Using the Government’s main system level metric, called School Leavers, Maori achievement has been increasing steadily for many years. In 2016, 66.5% of Maori students left school with at least NCEA Level 2 or higher, the benchmark used by the government for the minimum desired level of qualification. This compares to a similar figure of 45.7% in 2009, an encouraging increase of 20.8 percentage points in 7 years.
In contrast, only 59.7% of charter school leavers left school in 2016 with at least NCEA Level 2 or higher. Furthermore, it was disappointing to see that no less than 20.2% of 2016 leavers from charter schools left without even attaining NCEA Level 1.
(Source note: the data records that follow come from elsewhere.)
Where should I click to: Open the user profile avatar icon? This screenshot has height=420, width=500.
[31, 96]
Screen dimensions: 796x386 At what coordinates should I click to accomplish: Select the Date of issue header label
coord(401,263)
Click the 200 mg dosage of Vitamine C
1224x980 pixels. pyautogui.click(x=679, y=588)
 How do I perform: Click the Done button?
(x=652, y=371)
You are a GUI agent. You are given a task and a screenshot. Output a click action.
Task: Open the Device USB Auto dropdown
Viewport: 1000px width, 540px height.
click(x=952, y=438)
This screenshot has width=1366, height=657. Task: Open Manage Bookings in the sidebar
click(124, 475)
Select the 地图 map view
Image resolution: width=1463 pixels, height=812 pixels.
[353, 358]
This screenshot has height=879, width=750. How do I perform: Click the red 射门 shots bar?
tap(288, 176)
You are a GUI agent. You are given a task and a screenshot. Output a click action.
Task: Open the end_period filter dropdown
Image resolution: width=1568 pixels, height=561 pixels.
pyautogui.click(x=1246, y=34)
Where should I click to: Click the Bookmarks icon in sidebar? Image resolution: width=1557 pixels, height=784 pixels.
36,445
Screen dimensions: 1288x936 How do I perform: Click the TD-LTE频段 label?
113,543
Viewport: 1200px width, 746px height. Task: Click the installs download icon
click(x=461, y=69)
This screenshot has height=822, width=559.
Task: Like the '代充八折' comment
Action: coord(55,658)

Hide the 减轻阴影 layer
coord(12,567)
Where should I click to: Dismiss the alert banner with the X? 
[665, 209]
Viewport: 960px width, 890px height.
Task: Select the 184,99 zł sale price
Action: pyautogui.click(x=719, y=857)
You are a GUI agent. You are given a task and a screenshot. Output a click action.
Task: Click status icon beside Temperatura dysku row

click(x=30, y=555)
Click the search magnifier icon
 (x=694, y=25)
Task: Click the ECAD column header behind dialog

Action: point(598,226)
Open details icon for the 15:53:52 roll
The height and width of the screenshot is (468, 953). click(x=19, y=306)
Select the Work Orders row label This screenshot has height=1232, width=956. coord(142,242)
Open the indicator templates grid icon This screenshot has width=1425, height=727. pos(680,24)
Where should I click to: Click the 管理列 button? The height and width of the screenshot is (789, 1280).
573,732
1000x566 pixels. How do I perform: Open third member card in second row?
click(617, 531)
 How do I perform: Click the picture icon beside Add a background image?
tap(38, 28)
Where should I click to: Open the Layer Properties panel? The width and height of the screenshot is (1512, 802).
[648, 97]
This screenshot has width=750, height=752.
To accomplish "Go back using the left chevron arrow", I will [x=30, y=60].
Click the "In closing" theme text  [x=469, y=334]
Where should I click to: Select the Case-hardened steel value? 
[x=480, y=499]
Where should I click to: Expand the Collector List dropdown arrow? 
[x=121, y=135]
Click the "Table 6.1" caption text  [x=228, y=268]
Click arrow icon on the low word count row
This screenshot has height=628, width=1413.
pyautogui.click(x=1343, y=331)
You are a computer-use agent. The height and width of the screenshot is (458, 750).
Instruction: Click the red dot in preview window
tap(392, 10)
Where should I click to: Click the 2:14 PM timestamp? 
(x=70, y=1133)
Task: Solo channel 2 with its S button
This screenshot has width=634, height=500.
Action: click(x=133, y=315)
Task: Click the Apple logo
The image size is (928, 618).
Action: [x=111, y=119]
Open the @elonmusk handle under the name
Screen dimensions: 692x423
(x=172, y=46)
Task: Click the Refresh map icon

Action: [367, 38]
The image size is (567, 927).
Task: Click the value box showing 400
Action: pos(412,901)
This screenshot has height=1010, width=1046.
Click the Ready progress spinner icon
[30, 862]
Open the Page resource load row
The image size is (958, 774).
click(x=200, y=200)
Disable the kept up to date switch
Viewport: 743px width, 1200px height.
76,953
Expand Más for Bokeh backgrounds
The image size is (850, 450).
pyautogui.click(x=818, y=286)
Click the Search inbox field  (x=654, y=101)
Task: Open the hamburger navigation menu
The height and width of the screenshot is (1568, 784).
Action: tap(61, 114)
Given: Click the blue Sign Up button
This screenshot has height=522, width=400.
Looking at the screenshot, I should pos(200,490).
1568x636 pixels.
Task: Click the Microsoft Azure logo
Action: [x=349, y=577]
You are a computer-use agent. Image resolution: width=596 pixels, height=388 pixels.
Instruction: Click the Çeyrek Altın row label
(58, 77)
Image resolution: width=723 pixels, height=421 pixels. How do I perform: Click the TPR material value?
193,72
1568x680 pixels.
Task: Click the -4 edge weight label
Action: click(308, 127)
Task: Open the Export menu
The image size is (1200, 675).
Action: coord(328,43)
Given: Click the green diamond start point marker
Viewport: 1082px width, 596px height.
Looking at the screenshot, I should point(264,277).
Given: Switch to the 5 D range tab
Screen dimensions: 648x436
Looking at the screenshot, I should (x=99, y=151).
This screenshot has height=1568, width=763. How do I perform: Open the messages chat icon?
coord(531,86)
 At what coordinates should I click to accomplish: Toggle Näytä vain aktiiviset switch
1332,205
Second, his comments on charter school funding always require clarification. Charter schools receive much more funding than the LOCAL schools that they were set up to compete against. This gives them an advantage compared to the mush bigger, more established schools in places such as South Auckland.
Save Our Schools analysed the 2015 financial statements of South Auckland Middle School and its local counterpart, Manurewa Intermediate. SAMS received $11,740 of funding per student after paying the rent for its premises. In contrast, Manurewa Intermediate received funding of $5,907 per student, with its property provided by the Crown.
This simple analysis destroys the myth perpetuated by charter school supporters that there were not serious problems with the original charter school funding model. Some of these problems were corrected when the funding formula was revised but the early schools still enjoy the benefit of being locked in to the overly generous original model.
Last, we are always puzzled by the current stance that charter schools are apparently now behaving themselves, and all teaching the National Curriculum and employing registered teachers etc. etc.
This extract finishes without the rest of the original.